The report’s findings and subsequent action plan has also been welcomed by the players, including Olympic mixed doubles pair Marcus Ellis and Lauren Smith, who have voiced their support.

“The last six months have been without doubt the toughest of our careers, both physically and emotionally,” they said. “We are pleased the report highlighted how the culture needs to change and that the Olympic selection issue was just the straw that broke the camel’s back.

“It has been encouraging to see the new leadership at Badminton England taking action and setting out a comprehensive plan for the future.

“This is the first step in a long process to a better environment where players and staff can thrive. We’re looking forward to seeing the plan delivered and getting back to focusing on representing England on the world stage.”

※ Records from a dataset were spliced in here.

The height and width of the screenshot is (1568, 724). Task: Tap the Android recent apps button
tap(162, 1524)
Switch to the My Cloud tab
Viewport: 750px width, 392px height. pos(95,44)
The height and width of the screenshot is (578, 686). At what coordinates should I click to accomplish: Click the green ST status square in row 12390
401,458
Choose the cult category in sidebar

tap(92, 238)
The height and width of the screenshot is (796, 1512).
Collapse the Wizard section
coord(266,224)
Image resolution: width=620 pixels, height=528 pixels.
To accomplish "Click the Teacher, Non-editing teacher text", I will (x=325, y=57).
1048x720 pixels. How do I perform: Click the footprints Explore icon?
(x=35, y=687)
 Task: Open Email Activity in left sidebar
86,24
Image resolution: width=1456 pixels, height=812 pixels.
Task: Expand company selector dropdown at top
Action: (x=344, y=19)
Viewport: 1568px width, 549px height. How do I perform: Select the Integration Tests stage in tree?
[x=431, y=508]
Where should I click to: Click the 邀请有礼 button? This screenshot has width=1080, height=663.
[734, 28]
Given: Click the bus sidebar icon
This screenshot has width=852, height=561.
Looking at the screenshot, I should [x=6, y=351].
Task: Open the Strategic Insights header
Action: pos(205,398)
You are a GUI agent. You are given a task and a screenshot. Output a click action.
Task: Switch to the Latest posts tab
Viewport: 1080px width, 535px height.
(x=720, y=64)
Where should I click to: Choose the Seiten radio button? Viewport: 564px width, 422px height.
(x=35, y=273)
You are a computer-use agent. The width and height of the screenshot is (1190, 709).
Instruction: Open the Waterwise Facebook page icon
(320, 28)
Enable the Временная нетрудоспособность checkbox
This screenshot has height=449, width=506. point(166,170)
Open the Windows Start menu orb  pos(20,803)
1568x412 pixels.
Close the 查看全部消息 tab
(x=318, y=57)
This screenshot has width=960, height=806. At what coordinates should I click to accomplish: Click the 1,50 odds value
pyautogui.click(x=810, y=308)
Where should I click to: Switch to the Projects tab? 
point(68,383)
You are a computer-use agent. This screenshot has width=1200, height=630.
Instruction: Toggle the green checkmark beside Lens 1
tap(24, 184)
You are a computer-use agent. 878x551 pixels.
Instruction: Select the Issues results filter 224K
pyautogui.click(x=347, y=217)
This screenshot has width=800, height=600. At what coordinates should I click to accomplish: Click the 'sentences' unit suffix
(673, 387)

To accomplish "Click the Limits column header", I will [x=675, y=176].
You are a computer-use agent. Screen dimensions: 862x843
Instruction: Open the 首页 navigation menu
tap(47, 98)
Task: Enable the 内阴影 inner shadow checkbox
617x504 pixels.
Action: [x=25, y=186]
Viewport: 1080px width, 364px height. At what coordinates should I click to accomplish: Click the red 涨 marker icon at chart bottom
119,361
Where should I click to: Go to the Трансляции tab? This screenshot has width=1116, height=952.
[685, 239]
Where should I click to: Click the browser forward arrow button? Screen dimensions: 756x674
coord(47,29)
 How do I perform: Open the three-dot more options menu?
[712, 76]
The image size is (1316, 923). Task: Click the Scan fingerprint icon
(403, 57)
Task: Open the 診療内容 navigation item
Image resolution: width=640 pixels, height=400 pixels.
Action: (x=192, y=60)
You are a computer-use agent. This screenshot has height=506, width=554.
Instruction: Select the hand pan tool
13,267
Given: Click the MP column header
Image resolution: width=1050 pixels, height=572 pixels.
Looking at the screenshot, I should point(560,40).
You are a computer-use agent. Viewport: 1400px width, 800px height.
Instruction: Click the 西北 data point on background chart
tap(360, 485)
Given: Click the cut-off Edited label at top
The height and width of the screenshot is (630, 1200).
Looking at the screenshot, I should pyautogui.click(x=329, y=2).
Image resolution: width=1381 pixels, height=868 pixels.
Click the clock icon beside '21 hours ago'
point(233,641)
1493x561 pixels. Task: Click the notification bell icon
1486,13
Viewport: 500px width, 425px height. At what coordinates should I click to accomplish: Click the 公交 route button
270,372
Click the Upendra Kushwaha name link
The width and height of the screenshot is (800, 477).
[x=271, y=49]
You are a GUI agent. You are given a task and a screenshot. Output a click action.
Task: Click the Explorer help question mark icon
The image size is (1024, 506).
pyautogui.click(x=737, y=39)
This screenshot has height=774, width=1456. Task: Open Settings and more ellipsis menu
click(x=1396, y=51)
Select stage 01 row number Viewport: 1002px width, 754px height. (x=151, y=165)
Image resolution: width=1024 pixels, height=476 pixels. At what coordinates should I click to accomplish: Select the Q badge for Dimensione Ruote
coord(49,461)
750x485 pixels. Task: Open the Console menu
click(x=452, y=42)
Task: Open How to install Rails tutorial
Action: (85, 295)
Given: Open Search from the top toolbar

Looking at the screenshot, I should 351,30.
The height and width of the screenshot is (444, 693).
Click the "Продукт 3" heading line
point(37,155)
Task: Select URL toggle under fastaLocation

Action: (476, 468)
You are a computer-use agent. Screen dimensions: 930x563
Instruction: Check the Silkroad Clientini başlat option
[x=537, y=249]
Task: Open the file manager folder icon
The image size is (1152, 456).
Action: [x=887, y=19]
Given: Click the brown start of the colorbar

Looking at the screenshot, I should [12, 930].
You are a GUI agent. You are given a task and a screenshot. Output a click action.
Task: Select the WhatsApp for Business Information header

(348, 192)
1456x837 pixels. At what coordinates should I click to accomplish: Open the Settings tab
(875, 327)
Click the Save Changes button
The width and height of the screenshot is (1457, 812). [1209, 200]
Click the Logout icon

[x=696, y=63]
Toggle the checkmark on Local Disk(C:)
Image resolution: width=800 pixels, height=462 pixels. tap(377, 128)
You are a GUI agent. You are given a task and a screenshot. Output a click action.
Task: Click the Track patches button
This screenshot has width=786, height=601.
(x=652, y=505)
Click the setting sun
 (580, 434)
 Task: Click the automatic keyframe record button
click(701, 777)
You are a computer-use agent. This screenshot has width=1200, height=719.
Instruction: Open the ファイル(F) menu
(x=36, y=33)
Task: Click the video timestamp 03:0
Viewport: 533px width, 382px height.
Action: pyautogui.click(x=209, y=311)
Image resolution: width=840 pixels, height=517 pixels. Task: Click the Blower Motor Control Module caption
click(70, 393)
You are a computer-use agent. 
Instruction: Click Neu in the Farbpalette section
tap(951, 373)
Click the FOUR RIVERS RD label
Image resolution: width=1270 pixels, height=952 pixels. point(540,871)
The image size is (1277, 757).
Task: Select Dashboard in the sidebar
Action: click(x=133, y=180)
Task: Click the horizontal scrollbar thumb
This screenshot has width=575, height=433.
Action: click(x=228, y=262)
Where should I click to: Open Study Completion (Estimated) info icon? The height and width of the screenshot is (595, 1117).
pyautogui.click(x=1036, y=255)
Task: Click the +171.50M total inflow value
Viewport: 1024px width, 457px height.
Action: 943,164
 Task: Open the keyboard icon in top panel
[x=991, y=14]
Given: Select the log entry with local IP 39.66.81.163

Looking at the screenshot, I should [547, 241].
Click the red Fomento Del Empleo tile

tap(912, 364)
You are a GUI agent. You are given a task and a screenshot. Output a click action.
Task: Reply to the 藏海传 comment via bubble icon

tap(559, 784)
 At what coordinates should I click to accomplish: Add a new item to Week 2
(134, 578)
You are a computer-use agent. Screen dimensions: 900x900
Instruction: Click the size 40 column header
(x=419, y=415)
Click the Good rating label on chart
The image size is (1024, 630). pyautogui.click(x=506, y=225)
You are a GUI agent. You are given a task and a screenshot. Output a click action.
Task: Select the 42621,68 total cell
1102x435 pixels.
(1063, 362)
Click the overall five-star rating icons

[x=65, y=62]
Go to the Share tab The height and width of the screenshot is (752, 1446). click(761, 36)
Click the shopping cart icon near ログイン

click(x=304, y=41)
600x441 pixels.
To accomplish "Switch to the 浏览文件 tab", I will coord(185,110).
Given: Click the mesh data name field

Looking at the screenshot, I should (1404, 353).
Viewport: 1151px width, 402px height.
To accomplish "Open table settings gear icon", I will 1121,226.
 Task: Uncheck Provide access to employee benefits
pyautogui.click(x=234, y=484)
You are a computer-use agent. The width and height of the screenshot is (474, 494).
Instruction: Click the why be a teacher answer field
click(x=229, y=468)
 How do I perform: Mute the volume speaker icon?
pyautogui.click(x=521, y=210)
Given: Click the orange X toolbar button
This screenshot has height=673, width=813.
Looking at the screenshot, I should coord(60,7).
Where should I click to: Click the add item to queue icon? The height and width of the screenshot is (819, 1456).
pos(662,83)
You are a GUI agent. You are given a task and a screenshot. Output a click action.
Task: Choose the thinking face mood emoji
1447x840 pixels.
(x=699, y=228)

Badminton England are now working with UK Sport, The English Institute of Sport, and an independent mediator, to identify best practice and design and action improvements.

We have committed to a comprehensive 50-point action plan, 16 of which are already complete, with changes including:

  • Completing a Leadership Review, resulting in structural and personnel changes, including the recruitment of a new world class Performance Director, with a more direct involvement in creating a positive and successful performance programme. This position will also assume direct responsibility for the coaching team, with other related leadership undergoing review and consultation.
  • A fundamental change in culture and ethos to that of a modern, athlete-centred and science influenced programme. This will be driven by the new Performance Director and enshrined in a charter developed by players and coaches to set out programme objectives, behaviours and mutual expectations.
  • Recruitment of a specialist multi-disciplinary team to provide wider support for players, including sports psychology, nutrition, and the welfare of players.
  • Implementing a wider programme of player education, ranging from financial management and life skills to sport science essentials both to enhance their playing development as well as preparing and equipping them for when they exit the programme.
  • Investing in an ongoing programme of coach education and development to ensure that coaches are properly equipped to operate in a world class, multi-disciplinary environment.
  • Completion of the mediation process to improve the working relationships of key individuals.
  • Physical enhancements to the National Badminton Centre to make it a better place for players to train, recover and develop.
  • Regular and anonymous assessment of the programme to track progress in an open and transparent way and identify areas for continuous improvement.
  • Embed player representation in our governance structure to ensure views are ‘front and centre’ in decision making at all levels.